What needs to be done: Show every line from the entries that follow which holds the word "Delete".

Source material:
__________
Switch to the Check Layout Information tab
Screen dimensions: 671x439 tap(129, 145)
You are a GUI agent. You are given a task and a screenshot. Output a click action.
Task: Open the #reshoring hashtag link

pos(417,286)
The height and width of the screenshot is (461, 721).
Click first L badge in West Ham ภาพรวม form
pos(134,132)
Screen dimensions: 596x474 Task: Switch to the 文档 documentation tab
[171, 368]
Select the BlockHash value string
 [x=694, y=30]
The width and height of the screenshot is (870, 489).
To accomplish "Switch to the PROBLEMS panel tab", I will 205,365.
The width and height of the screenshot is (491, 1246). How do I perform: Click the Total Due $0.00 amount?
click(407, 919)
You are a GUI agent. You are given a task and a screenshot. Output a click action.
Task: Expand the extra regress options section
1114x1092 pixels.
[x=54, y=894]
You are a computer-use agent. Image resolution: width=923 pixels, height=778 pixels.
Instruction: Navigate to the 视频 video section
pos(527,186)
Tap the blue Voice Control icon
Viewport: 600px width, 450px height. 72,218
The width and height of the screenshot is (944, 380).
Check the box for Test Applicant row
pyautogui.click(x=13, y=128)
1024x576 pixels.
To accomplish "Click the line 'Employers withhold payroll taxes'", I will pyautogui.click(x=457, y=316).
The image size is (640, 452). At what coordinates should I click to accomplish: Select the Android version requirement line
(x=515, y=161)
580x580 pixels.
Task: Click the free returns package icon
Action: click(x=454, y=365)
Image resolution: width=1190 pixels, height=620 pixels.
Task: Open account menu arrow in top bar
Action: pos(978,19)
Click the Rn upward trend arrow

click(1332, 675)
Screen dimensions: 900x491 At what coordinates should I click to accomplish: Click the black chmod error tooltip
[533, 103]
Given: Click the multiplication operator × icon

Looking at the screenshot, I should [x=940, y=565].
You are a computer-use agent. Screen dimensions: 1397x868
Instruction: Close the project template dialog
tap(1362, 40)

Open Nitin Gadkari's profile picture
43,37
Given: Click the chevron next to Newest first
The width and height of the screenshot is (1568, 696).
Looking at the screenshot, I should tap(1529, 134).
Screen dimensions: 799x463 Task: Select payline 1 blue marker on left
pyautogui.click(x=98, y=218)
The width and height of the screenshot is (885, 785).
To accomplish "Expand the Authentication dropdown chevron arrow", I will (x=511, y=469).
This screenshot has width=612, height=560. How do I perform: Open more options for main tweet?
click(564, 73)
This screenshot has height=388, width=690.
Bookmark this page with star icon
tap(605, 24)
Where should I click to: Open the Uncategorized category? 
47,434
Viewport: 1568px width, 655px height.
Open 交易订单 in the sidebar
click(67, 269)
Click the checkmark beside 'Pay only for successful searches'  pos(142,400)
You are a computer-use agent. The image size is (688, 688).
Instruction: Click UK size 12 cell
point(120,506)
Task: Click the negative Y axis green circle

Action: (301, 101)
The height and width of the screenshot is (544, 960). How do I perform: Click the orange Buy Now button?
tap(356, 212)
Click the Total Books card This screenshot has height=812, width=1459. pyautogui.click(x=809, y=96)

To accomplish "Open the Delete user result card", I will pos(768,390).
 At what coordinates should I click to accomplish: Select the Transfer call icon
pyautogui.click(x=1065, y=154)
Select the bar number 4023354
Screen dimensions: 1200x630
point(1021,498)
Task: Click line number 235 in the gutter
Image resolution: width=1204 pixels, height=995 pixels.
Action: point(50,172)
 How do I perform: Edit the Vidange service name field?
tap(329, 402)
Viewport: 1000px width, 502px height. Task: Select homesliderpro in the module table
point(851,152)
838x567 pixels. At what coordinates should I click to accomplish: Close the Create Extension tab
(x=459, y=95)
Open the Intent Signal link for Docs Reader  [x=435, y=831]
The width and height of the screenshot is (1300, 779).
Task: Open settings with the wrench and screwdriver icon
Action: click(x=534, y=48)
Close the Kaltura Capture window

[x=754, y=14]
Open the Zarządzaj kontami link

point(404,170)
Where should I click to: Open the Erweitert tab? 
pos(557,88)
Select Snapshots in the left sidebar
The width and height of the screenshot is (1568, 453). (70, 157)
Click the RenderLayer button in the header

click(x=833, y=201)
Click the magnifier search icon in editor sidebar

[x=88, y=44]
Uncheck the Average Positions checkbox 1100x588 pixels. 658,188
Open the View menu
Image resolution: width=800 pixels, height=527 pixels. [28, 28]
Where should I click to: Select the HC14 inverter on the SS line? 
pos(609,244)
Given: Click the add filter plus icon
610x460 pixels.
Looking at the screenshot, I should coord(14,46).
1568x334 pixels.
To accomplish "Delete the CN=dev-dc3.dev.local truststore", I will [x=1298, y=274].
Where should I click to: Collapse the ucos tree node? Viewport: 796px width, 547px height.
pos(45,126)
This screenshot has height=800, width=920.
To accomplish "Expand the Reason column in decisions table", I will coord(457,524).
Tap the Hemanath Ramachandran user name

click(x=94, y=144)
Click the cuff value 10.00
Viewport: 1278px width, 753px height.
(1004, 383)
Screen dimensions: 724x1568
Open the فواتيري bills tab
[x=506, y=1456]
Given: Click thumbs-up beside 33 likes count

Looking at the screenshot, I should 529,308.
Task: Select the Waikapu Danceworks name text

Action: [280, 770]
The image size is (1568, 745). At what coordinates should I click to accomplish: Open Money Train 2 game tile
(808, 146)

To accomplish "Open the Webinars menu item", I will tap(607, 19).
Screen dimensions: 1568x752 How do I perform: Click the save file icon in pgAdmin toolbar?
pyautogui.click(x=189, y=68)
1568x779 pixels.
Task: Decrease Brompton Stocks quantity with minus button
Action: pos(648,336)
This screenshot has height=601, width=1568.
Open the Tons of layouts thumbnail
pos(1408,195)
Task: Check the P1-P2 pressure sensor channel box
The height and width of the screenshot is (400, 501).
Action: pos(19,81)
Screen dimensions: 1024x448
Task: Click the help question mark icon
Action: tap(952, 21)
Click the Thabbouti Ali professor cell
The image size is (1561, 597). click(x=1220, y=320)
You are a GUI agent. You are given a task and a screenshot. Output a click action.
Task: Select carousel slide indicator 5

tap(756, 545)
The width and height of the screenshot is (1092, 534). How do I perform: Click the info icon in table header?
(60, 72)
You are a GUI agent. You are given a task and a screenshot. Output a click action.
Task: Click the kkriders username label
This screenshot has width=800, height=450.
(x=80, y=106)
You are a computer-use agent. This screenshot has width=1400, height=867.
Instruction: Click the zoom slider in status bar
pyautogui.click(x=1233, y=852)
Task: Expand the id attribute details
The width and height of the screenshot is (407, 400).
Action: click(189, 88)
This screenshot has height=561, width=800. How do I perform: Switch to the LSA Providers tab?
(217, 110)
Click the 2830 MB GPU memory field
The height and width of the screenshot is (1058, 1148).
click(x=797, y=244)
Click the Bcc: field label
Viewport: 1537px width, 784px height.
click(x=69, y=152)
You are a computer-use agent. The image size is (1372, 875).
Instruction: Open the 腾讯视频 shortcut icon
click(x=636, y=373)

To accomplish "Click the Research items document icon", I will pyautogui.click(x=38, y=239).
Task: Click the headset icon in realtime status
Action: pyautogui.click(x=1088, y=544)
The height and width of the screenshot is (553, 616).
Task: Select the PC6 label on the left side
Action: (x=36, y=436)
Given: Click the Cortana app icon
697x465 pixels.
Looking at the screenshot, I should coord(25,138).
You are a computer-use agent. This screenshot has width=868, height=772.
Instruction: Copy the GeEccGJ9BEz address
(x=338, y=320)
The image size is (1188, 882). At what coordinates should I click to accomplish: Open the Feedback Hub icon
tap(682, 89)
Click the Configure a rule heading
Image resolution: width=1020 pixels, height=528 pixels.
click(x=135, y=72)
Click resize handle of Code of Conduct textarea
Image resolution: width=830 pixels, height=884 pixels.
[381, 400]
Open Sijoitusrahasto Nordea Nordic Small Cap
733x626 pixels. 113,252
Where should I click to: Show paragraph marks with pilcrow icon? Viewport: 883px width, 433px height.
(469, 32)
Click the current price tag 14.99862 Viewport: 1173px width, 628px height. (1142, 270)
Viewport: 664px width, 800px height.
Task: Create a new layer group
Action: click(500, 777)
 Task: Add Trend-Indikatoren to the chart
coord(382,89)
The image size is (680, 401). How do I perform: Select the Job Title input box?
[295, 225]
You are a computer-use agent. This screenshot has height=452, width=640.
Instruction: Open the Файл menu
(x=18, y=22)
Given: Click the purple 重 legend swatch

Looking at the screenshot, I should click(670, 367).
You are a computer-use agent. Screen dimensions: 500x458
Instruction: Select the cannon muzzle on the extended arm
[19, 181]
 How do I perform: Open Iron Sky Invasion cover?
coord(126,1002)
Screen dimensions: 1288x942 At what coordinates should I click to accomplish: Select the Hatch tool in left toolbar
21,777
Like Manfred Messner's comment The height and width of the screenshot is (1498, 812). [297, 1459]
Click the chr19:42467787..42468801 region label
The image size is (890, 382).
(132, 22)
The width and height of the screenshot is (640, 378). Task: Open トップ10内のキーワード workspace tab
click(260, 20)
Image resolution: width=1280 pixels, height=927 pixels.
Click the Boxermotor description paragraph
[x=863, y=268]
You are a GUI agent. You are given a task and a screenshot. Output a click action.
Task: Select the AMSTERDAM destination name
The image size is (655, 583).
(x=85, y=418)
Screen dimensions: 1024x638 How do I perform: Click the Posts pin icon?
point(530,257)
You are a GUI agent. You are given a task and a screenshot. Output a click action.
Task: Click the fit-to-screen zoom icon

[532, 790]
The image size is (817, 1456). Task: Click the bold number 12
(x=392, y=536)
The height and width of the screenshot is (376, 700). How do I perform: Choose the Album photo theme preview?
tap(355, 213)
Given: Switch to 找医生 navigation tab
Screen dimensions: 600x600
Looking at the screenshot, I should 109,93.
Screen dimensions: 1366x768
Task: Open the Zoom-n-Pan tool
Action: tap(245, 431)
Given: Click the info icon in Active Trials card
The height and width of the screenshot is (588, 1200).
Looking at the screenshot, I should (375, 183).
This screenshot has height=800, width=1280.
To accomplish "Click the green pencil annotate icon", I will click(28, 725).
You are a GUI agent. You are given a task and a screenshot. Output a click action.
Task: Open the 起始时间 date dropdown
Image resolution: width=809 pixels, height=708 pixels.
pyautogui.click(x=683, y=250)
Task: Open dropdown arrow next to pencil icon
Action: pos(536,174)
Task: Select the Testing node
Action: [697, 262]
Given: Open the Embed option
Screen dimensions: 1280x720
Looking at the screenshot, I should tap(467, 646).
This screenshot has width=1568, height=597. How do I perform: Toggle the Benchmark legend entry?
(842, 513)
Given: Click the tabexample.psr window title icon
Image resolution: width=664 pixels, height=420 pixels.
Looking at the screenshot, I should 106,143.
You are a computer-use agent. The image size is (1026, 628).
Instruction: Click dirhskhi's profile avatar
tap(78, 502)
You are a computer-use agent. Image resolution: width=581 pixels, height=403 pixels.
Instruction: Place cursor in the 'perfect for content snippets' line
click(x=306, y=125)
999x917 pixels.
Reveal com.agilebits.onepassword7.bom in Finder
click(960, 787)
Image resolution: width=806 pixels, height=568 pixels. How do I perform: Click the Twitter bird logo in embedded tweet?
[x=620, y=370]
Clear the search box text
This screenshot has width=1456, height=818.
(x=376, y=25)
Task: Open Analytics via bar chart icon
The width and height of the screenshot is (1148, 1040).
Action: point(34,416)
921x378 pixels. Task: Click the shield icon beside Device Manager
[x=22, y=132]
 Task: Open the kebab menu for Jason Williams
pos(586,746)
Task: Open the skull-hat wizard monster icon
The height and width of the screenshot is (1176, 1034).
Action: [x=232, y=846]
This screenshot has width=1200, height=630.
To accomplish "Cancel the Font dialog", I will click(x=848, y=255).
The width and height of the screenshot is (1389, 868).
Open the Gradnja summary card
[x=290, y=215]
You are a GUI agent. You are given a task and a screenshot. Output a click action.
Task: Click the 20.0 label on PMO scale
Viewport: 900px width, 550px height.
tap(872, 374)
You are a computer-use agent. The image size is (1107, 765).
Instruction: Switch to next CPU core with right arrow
__________
Exercise output:
To accomplish "Open the Delete user result card", I will pos(768,390).
To accomplish "Delete the CN=dev-dc3.dev.local truststore", I will [x=1298, y=274].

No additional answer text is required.